The strike began with a one-day demonstration on April 12. It resumed a month later, on May 12, with 564 teachers on the picket lines. On May 13, 650 teachers stayed away from classes, and 566 were absent last Monday.

On Tuesday, striking teachers returned to class for a one-day “cooling off” period at the request of state Supt. of Public Instruction Bill Honig, who indicated that both sides were not very far apart.

But when Tuesday’s negotiations failed to produce movement on the salary question, teachers at a mass rally in the Grand Hotel in Anaheim voted that night to return to the picket lines. On Wednesday, 589 stayed away from class, as did 515 teachers on Thursday.

Cabiglio did not have figures for absenteeism among elementary school students on Friday, but she described attendance as about normal. She said 1,265 middle-school students were absent Friday, as were 3,678 high school students. Truancy among the district’s four high schools has been high every day since the strike resumed on May 12.

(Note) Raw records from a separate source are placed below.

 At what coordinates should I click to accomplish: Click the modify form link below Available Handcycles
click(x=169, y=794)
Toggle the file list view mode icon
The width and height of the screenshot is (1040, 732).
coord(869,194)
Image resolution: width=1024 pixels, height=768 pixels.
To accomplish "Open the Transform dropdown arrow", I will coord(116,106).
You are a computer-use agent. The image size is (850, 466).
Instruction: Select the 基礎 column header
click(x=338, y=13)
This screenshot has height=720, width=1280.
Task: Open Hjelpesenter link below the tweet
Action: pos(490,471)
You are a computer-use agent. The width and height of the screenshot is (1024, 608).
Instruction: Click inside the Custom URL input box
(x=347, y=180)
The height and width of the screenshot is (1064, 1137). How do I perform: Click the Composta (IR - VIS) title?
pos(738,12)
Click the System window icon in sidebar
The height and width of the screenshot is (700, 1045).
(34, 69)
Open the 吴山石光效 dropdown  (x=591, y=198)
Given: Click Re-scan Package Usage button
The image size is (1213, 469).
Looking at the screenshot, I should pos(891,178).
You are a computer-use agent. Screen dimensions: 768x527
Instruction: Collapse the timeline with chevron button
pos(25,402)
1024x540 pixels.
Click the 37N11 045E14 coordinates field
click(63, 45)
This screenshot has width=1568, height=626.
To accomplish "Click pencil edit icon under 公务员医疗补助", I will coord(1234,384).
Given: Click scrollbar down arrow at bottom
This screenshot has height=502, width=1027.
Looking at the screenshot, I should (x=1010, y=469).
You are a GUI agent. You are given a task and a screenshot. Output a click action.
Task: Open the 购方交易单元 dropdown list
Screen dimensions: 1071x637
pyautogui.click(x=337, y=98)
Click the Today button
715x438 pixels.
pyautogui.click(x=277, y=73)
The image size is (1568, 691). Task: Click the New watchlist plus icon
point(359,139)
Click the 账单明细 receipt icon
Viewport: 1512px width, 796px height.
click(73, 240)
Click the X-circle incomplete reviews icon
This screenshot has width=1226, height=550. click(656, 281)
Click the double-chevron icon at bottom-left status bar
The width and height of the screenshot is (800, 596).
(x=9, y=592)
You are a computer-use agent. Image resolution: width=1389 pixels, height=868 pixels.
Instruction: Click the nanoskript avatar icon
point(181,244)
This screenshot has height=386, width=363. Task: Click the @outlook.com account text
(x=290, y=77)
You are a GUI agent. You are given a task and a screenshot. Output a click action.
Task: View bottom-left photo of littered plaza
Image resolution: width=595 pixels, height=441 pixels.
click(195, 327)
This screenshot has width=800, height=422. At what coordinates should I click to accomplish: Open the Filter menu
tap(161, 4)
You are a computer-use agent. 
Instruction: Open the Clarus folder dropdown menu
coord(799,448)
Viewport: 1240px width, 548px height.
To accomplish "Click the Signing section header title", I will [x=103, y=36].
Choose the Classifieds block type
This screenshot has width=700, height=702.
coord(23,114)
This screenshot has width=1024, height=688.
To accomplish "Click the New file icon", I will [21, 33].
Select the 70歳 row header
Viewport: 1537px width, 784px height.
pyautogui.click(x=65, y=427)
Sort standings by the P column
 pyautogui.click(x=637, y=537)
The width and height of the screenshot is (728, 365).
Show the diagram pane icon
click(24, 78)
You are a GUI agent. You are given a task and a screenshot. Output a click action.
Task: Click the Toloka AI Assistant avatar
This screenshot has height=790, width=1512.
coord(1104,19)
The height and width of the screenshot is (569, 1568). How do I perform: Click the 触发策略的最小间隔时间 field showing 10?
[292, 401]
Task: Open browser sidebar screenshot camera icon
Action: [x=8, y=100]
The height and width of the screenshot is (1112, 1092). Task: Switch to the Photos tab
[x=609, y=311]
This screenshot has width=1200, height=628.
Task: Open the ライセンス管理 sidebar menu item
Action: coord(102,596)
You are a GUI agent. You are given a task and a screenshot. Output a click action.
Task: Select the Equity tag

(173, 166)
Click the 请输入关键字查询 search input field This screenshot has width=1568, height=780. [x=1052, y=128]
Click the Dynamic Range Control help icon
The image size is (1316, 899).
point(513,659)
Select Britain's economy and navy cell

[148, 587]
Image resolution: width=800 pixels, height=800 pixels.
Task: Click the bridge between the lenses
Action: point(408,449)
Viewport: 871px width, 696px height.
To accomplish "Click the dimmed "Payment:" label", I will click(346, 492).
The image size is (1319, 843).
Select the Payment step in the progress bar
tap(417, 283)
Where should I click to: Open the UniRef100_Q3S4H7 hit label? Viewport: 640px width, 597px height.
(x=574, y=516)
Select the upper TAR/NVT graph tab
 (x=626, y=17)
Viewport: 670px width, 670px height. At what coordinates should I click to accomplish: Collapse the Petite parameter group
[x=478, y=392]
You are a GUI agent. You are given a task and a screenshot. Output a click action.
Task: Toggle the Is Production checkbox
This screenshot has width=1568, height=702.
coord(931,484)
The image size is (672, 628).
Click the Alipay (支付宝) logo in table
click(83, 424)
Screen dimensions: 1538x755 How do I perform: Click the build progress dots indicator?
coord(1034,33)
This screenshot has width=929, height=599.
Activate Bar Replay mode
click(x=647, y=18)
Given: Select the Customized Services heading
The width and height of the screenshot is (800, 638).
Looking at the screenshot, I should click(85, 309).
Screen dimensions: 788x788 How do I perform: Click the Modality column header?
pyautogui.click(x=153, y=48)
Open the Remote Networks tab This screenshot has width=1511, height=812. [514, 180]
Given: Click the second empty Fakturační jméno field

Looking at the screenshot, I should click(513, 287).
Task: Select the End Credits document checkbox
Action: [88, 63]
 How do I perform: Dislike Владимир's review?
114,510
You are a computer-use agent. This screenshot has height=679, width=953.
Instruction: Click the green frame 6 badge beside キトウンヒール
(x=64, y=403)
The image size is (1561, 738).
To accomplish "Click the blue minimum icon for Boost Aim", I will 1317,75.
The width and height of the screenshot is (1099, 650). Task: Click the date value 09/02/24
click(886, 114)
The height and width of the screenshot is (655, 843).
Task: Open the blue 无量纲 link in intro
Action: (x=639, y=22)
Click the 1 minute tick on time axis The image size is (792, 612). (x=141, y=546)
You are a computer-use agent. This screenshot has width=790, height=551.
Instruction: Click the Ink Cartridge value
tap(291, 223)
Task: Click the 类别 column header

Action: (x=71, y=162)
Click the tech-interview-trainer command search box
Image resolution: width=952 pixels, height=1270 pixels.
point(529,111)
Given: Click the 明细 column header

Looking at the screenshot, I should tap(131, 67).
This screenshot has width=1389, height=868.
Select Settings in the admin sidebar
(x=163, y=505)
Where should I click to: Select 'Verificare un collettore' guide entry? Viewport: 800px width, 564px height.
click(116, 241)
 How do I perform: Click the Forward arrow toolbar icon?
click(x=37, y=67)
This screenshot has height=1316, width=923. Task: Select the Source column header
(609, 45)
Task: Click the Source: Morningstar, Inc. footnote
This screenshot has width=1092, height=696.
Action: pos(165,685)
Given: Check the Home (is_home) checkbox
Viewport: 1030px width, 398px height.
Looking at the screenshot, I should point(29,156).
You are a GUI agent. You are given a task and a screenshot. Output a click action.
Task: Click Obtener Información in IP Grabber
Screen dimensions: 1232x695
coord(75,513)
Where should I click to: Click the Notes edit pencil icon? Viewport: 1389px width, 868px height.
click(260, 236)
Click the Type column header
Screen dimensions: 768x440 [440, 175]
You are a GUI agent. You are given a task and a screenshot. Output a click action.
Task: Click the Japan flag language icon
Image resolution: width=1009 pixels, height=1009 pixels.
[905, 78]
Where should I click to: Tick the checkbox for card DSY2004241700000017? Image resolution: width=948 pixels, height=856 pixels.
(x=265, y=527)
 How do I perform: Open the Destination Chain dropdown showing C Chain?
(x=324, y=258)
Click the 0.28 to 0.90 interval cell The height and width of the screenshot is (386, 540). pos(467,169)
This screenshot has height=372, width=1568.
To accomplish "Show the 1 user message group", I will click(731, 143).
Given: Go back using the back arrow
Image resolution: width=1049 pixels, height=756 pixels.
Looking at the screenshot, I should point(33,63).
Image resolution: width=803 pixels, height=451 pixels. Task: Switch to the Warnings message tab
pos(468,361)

About 200 parents and students came to Orange Unified School District headquarters in Orange at about 3:15 p.m. Friday, expecting to hear Supt. John Ikerd and school board members explain the district’s side of the dispute. Ikerd had said he would meet with two parent or student representatives from each school in the district. But when the delegation showed up Friday, Ikerd had been summoned back to the resumed contract negotiations.

Parents Angered

A school official apologized to the crowd and said Ikerd and school board members could not be at the session because of the negotiations.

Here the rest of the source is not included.